Status
Current state: Under Discussion
Discussion thread: TBD
JIRA:
Please keep the discussion on the mailing list rather than commenting on the wiki (wiki discussions get unwieldy fast).
Motivation
Today group coordinator will take in unlimited number of join group requests into the membership metadata. There is a potential risk described in
where too many illegal joining members will burst broker memory before session timeout GC them. To ensure stability of the broker, we propose to enforce a hard limit on the size of consumer group in order to prevent explosion of server side cache/memory.Public Interfaces
We propose to add a new configuration into KafkaConfig.scala, and its behavior will affect the following coordinator APIs:
def handleJoinGroup(...) def handleSyncGroup(...)
where we shall enforce the group size capping rules upon requests.
Proposed Changes
We shall add a config called group.max.size on the coordinator side.
val GroupMaxSizeProp = "group.max.size" ... val GroupMaxSize = 1000000 ... .define(GroupMaxSizeProp, INT, Defaults.GroupMaxSize, MEDIUM, GroupMaxSizeDoc)
The default value 1_000_000 proposed here is based on a rough size estimation of member metadata (120B), so the max allowed memory usage per group is 120B * 1_000_000 = 100 MB which should be sufficient large number of 5X~10X for most use cases I know.
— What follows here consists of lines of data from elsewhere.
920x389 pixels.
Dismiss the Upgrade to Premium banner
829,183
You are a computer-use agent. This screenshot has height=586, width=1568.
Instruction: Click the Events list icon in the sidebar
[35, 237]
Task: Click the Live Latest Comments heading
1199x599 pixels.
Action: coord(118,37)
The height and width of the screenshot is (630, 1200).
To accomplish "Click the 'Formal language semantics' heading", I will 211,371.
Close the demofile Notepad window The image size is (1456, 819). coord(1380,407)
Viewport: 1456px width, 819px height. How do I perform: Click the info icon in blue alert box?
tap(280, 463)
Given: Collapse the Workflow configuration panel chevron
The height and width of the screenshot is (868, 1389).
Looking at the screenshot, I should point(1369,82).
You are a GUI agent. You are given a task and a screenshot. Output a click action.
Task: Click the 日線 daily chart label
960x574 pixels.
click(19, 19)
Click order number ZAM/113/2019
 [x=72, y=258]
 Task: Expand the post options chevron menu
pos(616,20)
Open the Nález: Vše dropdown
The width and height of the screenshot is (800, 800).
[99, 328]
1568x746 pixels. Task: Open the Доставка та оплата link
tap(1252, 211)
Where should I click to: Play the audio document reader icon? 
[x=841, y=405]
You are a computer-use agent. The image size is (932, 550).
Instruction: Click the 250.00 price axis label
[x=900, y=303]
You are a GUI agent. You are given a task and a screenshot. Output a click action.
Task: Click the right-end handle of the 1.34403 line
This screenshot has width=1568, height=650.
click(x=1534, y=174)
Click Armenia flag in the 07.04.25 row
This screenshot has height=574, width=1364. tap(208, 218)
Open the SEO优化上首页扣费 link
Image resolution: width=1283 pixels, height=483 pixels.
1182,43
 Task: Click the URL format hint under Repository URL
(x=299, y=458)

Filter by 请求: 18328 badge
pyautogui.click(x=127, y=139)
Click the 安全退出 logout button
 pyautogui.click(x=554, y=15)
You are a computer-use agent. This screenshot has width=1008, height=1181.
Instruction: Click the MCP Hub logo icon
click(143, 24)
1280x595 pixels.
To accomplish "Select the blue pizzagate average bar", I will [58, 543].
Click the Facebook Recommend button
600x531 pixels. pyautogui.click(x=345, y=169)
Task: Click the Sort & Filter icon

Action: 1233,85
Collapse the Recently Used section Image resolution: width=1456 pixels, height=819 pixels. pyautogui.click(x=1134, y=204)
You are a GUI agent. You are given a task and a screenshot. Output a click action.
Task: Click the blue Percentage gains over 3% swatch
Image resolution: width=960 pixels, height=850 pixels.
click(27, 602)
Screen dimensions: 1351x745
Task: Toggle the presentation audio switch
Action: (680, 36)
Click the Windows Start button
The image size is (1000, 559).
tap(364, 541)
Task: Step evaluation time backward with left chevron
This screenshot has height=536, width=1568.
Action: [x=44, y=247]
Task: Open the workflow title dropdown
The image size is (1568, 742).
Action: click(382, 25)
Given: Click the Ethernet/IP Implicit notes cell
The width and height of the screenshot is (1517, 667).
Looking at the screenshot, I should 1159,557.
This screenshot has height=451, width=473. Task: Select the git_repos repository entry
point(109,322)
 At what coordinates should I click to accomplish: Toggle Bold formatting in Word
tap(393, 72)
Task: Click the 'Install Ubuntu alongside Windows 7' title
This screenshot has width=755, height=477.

Further discussion is welcomed on defining the default value!
Implementation wise we shall block registration of new member once a group reaches its capacity, and define a new error type:
GROUP_MAX_SIZE_REACHED(77, "Consumer group is already at its full capacity.", GroupMaxSizeReachedException::new);
Since the cap should never be reached, the consumer would fail itself upon receiving this error message to reduce load on broker side because reaching capacity limit is a red flag indicating some client side logic bug and should be prohibited to ensure server stability.
Compatibility, Deprecation, and Migration Plan
- This is backward compatible change.
Rejected Alternatives
Some discussion here proposed other approaches like enforcing memory limit or changing initial rebalance delay. We believe that those approaches are "either not strict or not intuitive" (Quote from Stanislav), compared with group size cap which is very easy to understand and config by end user in the customized manner.